§ **Task statement**: Copy out the lines of the material beginning with the line that contains "Select the KVRT.exe" and continuing through the line that contains "click(x=28, y=36)", with both of those lines included.

(Data for locating words and elements)
%%
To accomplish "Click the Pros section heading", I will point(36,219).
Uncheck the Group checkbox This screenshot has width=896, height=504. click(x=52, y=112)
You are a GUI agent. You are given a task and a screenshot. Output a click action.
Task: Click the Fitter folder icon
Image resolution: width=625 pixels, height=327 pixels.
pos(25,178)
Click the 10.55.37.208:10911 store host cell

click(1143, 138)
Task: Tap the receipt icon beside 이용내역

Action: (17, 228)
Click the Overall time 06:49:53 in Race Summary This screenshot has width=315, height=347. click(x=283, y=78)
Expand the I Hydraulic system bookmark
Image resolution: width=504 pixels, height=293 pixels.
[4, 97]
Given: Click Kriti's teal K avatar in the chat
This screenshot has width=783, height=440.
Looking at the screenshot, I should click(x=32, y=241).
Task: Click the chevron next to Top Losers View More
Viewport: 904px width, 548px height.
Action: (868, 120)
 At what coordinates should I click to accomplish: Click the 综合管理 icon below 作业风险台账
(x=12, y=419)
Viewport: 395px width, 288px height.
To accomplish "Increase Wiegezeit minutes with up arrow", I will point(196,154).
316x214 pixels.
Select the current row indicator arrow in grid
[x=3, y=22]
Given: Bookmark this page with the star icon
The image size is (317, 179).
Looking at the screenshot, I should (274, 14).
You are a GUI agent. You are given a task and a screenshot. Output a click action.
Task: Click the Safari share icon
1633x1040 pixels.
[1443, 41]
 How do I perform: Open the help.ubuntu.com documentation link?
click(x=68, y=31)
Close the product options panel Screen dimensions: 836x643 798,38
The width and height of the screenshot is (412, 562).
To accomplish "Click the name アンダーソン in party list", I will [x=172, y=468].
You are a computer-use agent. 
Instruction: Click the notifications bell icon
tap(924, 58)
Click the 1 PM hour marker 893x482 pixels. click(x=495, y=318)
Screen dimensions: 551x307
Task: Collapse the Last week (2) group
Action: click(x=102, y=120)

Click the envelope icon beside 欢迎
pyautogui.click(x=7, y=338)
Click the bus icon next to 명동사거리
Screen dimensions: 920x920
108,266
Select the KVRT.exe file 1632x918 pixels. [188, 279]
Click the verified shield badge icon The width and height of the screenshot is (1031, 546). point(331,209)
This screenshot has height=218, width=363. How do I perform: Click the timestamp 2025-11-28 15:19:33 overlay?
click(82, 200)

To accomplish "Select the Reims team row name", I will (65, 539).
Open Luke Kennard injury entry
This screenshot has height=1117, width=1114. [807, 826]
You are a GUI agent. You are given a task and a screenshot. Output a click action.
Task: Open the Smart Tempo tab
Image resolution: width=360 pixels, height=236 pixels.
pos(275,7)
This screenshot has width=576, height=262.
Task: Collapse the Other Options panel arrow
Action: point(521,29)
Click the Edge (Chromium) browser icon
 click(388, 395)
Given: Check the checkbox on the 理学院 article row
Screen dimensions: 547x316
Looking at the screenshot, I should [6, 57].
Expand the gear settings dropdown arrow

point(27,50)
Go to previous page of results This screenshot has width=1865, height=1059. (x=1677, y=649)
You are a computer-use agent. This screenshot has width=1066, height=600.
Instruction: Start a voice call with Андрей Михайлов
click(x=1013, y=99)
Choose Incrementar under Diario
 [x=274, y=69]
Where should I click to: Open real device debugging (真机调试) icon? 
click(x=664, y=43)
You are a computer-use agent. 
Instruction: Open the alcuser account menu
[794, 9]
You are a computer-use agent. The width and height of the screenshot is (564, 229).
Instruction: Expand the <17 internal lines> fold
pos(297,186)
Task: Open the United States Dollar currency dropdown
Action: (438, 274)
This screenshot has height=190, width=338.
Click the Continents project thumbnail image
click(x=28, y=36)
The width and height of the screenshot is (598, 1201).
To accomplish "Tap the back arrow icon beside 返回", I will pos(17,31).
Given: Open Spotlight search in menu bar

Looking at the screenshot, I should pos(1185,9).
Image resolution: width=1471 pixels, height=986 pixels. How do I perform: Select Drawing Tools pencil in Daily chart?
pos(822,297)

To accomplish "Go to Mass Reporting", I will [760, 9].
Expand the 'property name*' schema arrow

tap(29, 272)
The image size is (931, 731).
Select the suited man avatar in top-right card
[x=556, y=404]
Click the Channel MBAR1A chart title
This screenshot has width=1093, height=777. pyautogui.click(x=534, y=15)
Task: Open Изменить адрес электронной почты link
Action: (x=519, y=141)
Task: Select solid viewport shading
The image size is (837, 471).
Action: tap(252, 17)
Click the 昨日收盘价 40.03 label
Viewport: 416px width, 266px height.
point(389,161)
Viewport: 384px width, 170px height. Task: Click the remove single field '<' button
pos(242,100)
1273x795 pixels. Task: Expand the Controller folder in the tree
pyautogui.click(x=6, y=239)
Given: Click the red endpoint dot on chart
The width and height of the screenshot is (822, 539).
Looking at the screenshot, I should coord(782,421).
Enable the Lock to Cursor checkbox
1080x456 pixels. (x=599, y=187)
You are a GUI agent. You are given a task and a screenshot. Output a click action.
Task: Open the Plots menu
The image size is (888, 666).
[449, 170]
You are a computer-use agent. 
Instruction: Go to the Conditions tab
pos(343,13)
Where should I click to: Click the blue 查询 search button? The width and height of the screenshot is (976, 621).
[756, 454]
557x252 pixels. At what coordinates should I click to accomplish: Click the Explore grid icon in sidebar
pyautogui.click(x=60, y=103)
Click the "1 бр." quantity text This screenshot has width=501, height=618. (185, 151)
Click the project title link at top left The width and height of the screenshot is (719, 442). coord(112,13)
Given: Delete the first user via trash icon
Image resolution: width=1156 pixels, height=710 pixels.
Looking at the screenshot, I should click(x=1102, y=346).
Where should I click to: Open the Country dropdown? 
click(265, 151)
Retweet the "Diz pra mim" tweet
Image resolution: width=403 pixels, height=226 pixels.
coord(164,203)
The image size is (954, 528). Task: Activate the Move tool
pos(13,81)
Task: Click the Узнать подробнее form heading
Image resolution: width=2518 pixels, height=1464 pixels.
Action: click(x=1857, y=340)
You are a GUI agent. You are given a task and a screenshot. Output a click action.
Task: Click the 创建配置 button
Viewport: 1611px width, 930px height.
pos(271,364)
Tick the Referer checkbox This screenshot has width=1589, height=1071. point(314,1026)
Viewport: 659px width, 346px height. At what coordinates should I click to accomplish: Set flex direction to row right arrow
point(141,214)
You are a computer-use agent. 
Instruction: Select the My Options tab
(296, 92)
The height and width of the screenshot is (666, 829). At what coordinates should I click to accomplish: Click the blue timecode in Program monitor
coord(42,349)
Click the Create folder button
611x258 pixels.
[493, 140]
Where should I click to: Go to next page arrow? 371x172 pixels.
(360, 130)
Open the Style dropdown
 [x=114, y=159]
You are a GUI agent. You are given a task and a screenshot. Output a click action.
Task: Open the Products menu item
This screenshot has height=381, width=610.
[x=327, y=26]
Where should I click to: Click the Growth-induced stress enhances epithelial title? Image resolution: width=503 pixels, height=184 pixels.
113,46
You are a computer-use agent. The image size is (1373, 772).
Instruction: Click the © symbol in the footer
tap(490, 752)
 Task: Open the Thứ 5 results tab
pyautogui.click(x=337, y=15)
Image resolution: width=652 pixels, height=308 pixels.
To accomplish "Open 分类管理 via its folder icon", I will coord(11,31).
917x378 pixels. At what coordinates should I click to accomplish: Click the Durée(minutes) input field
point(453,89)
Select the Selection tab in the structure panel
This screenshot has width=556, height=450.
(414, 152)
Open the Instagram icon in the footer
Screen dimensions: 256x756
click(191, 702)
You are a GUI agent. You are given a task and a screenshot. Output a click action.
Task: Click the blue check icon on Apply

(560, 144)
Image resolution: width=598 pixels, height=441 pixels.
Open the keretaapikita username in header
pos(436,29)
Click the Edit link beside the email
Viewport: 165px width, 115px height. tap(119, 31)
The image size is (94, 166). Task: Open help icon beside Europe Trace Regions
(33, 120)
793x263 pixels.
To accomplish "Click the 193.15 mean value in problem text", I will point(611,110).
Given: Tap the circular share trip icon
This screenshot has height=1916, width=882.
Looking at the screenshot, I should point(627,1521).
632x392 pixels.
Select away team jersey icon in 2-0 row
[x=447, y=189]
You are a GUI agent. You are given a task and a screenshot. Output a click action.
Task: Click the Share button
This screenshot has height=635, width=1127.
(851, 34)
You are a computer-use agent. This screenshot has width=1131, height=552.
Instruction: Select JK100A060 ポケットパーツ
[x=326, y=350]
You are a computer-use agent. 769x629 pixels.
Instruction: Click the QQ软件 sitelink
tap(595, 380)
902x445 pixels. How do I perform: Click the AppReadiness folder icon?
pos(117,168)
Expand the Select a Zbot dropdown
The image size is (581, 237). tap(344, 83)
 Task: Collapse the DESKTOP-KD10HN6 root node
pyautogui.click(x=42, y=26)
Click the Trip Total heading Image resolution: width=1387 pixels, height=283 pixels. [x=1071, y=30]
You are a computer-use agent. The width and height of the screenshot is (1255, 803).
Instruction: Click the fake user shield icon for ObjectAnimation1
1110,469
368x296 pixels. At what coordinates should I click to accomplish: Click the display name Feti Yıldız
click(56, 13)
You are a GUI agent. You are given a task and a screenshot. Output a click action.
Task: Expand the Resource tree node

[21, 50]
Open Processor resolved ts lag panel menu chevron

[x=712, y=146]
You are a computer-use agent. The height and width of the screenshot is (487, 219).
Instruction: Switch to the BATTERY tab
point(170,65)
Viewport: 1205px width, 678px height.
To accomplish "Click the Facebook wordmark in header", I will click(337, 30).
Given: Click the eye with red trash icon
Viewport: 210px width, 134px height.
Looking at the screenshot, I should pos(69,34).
%%
§ **Solved problem**:
Select the KVRT.exe file 1632x918 pixels. [188, 279]
Click the verified shield badge icon The width and height of the screenshot is (1031, 546). point(331,209)
This screenshot has height=218, width=363. How do I perform: Click the timestamp 2025-11-28 15:19:33 overlay?
click(82, 200)

To accomplish "Select the Reims team row name", I will (65, 539).
Open Luke Kennard injury entry
This screenshot has height=1117, width=1114. [807, 826]
You are a GUI agent. You are given a task and a screenshot. Output a click action.
Task: Open the Smart Tempo tab
Image resolution: width=360 pixels, height=236 pixels.
pos(275,7)
This screenshot has width=576, height=262.
Task: Collapse the Other Options panel arrow
Action: point(521,29)
Click the Edge (Chromium) browser icon
 click(388, 395)
Given: Check the checkbox on the 理学院 article row
Screen dimensions: 547x316
Looking at the screenshot, I should [6, 57].
Expand the gear settings dropdown arrow

point(27,50)
Go to previous page of results This screenshot has width=1865, height=1059. (x=1677, y=649)
You are a computer-use agent. This screenshot has width=1066, height=600.
Instruction: Start a voice call with Андрей Михайлов
click(x=1013, y=99)
Choose Incrementar under Diario
 [x=274, y=69]
Where should I click to: Open real device debugging (真机调试) icon? 
click(x=664, y=43)
You are a computer-use agent. 
Instruction: Open the alcuser account menu
[794, 9]
You are a computer-use agent. The width and height of the screenshot is (564, 229).
Instruction: Expand the <17 internal lines> fold
pos(297,186)
Task: Open the United States Dollar currency dropdown
Action: (438, 274)
This screenshot has height=190, width=338.
Click the Continents project thumbnail image
click(x=28, y=36)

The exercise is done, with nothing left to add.